More effective treatment options required for patients with MM post lenalidomide exposure
Dr Claudio Cerchione - IRCCS, Meldola, Italy
PREAMBLE is a multicentre international observational registry in which we collect data about relapsed/refractory multiple myeloma. It is of particular interest in the sub-analysis that we are presenting here at EHA 2024 about lenalidomide refractory patients. We know that the revolution in multiple myeloma is ongoing, there are many new drugs, many new combinations. However, for patients who become lenalidomide refractory we know that the outcome is not so brilliant. Particularly we know that lenalidomide is the standard of care in maintenance treatment and is in some way the backbone of standard of care of transplant ineligible front-line treatment. So we have currently potentially in second line an unmet medical need to cover.
In the PREAMBLE sub-analysis we have seen that for these patients the overall response rate is only 31%, independently from the drugs and combinations that we use. This means that we have to optimise the drugs and combinations that we have available in this setting, such as, for example, belamaf, bortezomib, dexamethasone that we have seen to show incredible results in the DREAMM-7 study, or selinexor, bortezomib, dexamethasone according to the BOSTON study. Because I think that we shall find a new potential standard of care in these patients in which we could in some way, we should, achieve the same results that we are going to see in other settings.

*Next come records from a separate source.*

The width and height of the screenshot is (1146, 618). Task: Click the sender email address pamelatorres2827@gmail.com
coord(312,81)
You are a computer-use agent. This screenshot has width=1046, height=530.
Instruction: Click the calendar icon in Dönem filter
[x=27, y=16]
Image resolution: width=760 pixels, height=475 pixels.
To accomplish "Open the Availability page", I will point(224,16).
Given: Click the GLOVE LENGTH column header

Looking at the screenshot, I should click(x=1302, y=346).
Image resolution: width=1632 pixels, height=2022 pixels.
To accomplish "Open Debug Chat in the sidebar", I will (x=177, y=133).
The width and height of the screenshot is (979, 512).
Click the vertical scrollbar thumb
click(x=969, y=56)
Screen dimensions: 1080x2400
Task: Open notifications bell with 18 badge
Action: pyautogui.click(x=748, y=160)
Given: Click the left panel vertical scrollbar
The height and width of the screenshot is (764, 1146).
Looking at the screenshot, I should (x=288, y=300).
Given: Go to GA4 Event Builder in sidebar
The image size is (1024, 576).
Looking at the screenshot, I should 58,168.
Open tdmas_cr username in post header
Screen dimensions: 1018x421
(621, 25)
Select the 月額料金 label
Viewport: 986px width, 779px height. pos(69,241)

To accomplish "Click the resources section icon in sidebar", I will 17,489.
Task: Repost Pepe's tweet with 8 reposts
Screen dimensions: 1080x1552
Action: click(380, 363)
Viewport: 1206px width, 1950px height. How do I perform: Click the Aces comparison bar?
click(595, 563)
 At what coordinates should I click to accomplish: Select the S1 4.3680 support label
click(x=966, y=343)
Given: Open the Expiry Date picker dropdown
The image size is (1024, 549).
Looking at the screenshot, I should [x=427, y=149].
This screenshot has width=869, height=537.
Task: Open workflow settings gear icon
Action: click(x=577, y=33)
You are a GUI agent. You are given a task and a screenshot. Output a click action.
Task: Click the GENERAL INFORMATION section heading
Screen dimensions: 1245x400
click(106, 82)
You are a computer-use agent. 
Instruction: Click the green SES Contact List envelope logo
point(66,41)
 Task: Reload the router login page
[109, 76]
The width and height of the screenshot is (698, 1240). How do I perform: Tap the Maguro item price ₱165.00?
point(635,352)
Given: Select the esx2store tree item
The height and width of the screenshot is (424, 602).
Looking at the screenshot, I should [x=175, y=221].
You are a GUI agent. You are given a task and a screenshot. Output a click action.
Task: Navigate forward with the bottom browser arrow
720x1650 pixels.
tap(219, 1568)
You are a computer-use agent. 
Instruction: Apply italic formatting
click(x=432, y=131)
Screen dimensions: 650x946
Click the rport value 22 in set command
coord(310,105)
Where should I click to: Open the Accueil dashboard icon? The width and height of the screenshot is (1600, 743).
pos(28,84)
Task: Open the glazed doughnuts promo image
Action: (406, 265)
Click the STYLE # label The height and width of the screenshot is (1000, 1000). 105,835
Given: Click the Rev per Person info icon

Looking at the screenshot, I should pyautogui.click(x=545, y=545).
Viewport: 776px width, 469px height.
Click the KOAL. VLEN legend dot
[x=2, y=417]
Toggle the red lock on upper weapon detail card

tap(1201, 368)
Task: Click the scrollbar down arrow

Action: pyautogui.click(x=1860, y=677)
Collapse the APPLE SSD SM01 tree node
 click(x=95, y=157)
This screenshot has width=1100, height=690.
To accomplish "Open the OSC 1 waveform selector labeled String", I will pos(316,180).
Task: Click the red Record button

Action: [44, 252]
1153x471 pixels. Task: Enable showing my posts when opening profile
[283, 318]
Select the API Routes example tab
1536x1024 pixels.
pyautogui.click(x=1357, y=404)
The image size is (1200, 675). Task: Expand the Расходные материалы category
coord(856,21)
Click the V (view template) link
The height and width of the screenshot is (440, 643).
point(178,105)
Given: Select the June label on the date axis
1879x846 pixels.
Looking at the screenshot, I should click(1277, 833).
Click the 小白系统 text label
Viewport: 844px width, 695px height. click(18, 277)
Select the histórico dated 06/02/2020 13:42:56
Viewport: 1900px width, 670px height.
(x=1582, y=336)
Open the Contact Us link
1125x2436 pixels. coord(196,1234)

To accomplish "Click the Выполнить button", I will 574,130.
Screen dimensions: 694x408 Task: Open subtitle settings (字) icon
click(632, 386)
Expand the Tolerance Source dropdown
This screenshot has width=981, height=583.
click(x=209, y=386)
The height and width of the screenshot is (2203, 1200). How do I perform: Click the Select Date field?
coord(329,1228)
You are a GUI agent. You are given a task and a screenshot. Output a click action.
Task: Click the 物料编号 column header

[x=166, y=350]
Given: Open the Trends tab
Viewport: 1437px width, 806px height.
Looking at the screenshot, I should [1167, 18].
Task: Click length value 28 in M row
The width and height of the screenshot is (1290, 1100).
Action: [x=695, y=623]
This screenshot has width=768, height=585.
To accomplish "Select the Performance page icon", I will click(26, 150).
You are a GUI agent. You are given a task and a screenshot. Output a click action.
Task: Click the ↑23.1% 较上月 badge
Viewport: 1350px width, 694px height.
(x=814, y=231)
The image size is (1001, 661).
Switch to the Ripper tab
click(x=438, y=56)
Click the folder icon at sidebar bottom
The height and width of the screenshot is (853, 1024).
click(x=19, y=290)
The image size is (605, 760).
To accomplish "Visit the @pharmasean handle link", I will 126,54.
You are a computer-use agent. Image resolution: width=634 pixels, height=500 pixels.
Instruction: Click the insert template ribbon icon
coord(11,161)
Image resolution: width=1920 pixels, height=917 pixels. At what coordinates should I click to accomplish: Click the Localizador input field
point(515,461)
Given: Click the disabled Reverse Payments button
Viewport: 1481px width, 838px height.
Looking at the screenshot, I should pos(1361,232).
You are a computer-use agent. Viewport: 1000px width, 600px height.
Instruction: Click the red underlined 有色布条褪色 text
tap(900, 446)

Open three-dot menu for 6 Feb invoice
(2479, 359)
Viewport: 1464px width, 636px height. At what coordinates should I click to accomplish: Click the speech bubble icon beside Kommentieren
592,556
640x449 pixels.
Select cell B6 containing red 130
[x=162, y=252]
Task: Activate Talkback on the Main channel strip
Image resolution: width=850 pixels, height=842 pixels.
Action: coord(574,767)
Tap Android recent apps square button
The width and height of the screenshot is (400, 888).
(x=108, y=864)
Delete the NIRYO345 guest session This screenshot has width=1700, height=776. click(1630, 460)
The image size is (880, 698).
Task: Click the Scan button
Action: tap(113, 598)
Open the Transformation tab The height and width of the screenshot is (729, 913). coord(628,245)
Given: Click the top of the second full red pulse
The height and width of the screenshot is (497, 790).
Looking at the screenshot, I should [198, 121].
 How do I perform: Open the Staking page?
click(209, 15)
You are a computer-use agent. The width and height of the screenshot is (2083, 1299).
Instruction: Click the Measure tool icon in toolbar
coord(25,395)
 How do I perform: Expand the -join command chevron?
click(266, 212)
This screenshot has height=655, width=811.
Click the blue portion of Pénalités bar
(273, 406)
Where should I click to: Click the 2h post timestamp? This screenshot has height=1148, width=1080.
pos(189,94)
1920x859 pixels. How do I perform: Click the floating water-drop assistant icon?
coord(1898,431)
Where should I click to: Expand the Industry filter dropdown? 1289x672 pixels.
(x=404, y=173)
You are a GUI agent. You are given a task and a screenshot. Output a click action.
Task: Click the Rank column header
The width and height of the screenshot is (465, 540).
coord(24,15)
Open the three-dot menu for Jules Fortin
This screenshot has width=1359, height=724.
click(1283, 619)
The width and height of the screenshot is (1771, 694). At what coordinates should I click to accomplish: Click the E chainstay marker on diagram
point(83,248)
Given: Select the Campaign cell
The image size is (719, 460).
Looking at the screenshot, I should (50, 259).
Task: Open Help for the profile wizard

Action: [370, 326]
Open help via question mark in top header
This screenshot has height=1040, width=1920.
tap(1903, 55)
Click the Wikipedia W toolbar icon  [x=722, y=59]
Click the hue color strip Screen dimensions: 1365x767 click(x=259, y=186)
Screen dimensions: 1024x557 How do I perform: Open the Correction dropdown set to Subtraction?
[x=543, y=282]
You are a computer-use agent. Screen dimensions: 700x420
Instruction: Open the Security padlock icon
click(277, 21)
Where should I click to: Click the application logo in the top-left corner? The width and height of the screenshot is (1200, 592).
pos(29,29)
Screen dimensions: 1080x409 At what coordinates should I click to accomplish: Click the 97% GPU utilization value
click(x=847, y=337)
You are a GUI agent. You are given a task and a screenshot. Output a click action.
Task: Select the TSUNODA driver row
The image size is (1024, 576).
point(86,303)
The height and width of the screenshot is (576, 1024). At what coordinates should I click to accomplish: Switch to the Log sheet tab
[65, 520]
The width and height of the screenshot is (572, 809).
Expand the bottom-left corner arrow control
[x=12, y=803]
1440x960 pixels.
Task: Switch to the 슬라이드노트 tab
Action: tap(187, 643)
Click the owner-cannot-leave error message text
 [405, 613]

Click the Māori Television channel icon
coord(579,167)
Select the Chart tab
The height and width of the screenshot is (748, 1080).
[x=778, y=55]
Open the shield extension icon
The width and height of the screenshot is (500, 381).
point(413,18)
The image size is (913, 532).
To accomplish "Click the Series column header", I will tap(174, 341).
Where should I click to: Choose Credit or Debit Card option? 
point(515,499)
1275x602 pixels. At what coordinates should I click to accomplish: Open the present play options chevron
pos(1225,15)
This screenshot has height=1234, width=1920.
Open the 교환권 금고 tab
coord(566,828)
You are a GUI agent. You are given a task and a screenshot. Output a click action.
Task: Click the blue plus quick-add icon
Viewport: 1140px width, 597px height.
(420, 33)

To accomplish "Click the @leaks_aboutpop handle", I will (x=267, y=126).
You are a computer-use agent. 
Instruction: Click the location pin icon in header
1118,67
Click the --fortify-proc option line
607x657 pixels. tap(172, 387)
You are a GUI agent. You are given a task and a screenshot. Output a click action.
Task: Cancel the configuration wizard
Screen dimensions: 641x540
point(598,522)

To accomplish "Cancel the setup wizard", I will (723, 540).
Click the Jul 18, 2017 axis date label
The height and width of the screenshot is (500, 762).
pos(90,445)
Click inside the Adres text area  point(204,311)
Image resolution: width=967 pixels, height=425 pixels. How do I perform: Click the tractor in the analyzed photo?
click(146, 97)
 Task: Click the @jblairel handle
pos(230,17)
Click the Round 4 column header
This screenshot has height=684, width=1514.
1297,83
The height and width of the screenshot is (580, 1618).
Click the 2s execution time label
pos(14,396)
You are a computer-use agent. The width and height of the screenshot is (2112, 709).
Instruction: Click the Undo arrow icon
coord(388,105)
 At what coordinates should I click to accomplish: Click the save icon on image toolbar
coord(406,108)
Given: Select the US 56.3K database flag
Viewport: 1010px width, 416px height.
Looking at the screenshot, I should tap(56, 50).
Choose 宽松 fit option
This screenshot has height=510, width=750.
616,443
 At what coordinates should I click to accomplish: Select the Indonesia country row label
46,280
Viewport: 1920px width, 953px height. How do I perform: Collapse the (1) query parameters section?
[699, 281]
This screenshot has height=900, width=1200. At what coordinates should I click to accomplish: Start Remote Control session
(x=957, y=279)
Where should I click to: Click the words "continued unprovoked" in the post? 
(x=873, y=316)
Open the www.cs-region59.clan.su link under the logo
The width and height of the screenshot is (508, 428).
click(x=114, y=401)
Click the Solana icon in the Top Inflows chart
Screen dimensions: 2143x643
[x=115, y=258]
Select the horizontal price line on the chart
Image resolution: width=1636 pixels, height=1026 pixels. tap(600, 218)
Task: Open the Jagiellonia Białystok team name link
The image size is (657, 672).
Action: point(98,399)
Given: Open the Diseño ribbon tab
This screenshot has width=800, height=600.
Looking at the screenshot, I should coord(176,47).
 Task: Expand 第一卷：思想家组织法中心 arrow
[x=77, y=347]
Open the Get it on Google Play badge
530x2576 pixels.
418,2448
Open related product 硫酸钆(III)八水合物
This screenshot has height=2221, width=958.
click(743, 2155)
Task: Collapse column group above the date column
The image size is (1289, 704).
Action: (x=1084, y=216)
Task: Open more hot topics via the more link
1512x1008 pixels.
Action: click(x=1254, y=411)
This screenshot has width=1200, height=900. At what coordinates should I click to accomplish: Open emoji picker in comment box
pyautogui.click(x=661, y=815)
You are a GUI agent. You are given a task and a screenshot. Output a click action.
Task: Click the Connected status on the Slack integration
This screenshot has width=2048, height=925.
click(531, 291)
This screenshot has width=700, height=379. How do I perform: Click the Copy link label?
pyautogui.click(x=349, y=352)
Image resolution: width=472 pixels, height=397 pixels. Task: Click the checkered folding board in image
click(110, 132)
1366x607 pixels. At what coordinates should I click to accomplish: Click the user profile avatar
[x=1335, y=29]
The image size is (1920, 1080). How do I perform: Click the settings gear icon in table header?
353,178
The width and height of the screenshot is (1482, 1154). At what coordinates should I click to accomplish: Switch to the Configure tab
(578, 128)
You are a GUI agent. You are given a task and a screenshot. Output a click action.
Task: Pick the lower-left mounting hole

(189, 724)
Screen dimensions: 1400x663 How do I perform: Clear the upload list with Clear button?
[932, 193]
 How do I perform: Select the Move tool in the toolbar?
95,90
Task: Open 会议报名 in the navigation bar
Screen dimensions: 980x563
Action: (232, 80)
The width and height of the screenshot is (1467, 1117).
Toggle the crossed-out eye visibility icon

What is next for this study?
The next step is to increase the population for this registry. We are going to have more than thousands of patients. This analysis will cover about 1,000, more than 1,000 patients. The next steps will be to have another research question on this study to be capillary in understanding how today we could cover the unmet medical need in multiple myeloma. Because even if the revolution is going everywhere, we have some settings in which we could do more. This is the real endpoint of PREAMBLE and, moreover, we could understand how much the new cellular therapies, bispecific CAR T and also the cell modes could in some way change the recent, the present, outcomes for these patients and in particular for the relapsed and refractory population.
Analysing the real-world population can give us some information that we can not achieve in the same way from clinical trials.